By Meredith Camel
UM News
CORAL GABLES, Fla. (February 26, 2017)—When alumni Denise Mincey-Mills, Antonio Junior, and Phyllis Tyler—co-chairs of the Black Alumni Society’s First Black Graduates Project Committee—described the four years they devoted to sifting through Ibis yearbooks and University Libraries’ archives to learn more about the struggles and successes of UM’s black graduates of the 1960s and 1970s, they called it “uncaging history.”

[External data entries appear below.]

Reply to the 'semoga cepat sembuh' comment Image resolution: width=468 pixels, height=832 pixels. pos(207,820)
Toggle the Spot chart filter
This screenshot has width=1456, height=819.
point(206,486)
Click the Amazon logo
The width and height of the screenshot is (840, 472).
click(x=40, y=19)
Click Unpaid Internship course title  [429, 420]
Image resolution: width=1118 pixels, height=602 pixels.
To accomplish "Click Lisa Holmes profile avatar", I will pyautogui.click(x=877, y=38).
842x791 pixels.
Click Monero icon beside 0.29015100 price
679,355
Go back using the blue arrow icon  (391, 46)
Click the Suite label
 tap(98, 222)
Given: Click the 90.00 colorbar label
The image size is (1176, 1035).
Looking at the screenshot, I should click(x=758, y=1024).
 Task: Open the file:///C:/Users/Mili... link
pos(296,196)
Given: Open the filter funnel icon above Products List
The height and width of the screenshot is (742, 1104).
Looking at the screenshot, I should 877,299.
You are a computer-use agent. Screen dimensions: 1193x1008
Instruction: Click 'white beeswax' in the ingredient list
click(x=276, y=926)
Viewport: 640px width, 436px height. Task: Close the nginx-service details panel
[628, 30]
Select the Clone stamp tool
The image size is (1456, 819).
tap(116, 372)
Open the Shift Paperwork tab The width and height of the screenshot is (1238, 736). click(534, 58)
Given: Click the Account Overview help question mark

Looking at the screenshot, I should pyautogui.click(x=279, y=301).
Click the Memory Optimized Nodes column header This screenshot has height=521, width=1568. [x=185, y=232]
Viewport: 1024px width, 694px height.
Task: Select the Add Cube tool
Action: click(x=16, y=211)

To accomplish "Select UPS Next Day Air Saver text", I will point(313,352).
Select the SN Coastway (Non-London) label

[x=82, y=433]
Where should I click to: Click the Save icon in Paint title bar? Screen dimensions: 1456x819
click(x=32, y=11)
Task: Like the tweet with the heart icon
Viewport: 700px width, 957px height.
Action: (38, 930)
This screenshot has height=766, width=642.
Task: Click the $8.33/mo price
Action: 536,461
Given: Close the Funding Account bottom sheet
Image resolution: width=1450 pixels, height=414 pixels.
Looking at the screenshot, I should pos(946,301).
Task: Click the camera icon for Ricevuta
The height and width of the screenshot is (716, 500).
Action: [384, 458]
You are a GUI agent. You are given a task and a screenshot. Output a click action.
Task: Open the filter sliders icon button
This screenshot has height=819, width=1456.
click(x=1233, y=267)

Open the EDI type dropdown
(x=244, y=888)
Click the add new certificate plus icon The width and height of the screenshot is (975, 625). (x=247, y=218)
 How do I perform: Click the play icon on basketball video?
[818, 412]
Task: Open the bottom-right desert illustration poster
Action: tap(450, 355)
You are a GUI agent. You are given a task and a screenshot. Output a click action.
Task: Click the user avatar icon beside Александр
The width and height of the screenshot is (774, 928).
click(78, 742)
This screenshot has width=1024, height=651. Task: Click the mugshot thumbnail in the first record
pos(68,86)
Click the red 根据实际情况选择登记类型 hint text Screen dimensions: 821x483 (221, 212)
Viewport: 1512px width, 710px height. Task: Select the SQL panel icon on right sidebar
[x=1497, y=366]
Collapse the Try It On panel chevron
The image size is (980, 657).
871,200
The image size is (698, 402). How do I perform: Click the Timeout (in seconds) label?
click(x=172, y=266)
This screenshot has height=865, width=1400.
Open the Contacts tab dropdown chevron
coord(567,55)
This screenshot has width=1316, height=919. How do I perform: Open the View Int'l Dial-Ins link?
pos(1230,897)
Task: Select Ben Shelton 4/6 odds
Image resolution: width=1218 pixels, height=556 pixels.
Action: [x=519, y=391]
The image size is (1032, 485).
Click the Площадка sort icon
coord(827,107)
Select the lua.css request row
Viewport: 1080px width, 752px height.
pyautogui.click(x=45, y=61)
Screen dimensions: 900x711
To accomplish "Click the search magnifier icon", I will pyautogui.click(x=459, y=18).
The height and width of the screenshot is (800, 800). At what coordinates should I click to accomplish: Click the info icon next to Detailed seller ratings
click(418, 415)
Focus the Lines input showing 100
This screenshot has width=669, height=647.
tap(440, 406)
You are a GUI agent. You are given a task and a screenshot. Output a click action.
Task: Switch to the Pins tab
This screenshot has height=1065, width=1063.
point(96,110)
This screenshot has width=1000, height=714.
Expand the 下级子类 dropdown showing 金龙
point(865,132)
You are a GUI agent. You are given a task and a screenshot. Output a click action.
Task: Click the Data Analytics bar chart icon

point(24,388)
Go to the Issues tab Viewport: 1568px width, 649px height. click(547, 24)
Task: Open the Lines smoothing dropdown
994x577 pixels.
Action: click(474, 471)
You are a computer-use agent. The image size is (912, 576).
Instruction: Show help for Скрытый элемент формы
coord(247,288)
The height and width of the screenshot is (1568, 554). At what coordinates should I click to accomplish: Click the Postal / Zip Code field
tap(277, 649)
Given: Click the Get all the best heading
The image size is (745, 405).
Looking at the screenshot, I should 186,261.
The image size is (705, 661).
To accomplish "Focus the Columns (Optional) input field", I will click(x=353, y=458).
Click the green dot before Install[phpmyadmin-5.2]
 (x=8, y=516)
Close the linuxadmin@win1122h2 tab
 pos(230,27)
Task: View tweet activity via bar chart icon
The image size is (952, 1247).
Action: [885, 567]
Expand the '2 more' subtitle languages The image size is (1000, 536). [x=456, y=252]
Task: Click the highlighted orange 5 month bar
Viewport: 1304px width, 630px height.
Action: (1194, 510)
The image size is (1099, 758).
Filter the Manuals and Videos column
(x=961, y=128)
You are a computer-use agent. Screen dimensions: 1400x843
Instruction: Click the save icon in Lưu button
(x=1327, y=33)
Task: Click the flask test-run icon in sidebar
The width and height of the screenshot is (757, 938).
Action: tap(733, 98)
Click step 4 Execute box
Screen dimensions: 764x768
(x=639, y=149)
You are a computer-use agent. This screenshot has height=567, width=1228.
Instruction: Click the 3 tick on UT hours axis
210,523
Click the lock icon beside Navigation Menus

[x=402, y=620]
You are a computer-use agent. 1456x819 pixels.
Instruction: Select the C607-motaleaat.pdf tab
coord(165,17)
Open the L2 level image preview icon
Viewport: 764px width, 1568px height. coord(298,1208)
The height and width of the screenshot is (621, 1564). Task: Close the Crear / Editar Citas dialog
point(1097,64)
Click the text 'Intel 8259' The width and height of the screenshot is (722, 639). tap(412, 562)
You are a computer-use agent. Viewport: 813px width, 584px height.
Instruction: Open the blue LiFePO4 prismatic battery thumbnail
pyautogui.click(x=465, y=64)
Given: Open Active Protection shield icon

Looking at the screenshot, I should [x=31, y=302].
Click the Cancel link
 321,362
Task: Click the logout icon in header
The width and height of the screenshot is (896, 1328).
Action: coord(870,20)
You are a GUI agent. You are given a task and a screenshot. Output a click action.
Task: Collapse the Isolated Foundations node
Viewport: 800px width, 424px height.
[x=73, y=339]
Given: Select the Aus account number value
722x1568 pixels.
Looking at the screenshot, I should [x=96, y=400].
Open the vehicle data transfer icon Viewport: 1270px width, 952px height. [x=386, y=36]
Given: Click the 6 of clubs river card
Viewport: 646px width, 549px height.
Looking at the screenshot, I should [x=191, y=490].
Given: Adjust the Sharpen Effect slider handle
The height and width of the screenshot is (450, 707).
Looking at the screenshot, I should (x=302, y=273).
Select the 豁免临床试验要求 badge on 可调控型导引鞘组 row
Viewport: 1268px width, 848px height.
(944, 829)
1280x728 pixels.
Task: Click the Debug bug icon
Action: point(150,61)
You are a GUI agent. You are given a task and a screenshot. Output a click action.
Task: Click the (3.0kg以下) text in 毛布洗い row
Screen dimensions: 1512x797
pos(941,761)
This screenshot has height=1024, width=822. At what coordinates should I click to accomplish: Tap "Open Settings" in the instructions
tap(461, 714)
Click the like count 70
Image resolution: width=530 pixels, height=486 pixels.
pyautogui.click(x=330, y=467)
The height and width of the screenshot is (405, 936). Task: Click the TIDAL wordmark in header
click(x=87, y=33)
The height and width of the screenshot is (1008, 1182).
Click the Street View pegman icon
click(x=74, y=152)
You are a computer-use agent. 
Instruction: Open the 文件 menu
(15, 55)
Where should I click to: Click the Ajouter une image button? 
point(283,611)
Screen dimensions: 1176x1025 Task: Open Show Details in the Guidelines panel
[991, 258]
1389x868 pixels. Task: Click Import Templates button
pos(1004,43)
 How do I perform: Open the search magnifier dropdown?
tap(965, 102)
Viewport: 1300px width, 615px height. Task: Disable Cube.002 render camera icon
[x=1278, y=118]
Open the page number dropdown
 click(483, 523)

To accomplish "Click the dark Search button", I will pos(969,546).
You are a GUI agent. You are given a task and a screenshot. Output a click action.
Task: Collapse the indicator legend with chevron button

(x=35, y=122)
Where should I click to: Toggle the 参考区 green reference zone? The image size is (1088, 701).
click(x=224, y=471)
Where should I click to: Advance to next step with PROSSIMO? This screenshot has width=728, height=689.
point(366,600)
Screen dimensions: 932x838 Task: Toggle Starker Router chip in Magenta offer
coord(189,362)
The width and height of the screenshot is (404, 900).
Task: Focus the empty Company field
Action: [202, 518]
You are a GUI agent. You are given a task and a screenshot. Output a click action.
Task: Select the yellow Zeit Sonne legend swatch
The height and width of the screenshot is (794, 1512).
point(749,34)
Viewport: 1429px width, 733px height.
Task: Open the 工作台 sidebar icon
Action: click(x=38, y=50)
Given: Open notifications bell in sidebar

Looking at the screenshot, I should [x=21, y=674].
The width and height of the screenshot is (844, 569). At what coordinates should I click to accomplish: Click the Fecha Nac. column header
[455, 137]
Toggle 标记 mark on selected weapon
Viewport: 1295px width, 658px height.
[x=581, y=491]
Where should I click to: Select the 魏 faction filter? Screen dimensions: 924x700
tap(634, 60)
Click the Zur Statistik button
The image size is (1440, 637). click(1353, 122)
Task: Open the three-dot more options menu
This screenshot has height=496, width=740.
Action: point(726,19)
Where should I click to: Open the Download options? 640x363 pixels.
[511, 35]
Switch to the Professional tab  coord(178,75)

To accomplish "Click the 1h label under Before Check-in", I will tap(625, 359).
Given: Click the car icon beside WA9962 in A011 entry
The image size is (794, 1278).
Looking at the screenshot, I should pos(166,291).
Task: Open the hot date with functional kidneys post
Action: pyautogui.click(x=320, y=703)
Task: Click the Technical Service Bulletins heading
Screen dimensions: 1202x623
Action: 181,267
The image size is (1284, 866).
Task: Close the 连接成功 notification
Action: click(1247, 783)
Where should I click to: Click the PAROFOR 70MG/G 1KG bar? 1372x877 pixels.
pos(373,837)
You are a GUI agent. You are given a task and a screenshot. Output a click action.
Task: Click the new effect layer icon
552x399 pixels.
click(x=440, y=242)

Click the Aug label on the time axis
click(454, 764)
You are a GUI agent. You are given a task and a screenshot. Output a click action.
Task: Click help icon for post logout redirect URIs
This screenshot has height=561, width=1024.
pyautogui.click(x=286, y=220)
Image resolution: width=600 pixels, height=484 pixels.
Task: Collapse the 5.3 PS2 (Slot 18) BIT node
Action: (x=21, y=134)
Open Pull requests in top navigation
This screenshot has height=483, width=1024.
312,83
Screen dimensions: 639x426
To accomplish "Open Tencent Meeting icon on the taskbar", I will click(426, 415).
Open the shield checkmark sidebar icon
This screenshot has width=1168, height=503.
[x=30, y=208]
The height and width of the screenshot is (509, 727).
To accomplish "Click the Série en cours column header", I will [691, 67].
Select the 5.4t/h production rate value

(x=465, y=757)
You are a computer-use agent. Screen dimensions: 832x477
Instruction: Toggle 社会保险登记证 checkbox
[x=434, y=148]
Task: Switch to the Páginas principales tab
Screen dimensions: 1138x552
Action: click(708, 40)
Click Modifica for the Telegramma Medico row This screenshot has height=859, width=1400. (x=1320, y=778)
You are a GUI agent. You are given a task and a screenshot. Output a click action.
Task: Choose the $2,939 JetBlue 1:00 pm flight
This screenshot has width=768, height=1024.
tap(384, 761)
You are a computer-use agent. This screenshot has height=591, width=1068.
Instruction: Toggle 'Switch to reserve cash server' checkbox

That history sprang to life this weekend during UTrailblazers, a celebration that brought hundreds of people to campus to honor those who blazed a trail of diversity and inclusion during the first two decades of racial integration at UM. Friday events included a campus bus tour, presentation by Professor of History Donald Spivey to introduce the Richter Library’s We Were Pioneers exhibit, an opening ceremony reception with President Julio Frenk, an alumni-student forum, and a keynote address by alumnus Harold Long, who founded United Black Students at the University of Miami in 1967.
On Saturday, more than 400 people attended the UTrailblazers Gala at the Shalala Student Center, including some trailblazing alumni who had not been back to campus in decades but are now eager to reconnect with their alma mater. Patricia Roberts, a double alumna of the School of Education and Human Development, lives in Miami but had not been back to campus since she graduated with her master’s degree in 1973. “Oh, I’ll be back,” she said at the event while marveling at the beauty of the campus that has changed so much.
Roberts’ reflections about the experiences she had as a student and as the University’s first black cheerleader are living, along with the oral histories of nearly 60 other UTrailblazers, in video testimonies captured by the UM Alumni Association on Friday and Saturday. The videos are part of the University’s continued effort to not only “uncage” but also to cultivate additional insight on its past. (Read more about UM’s first black graduates.)
In an effort to continue blazing trails of opportunity and inclusion at the University, donors to the First Black Graduates Projects Endowed Scholarship are building a fund that will, in perpetuity, award $2,500 to two black students per year. Alumnus Johnny C. Taylor Jr. announced at the gala that the fund has reached more than $91,000, plus his own $25,000 pledge.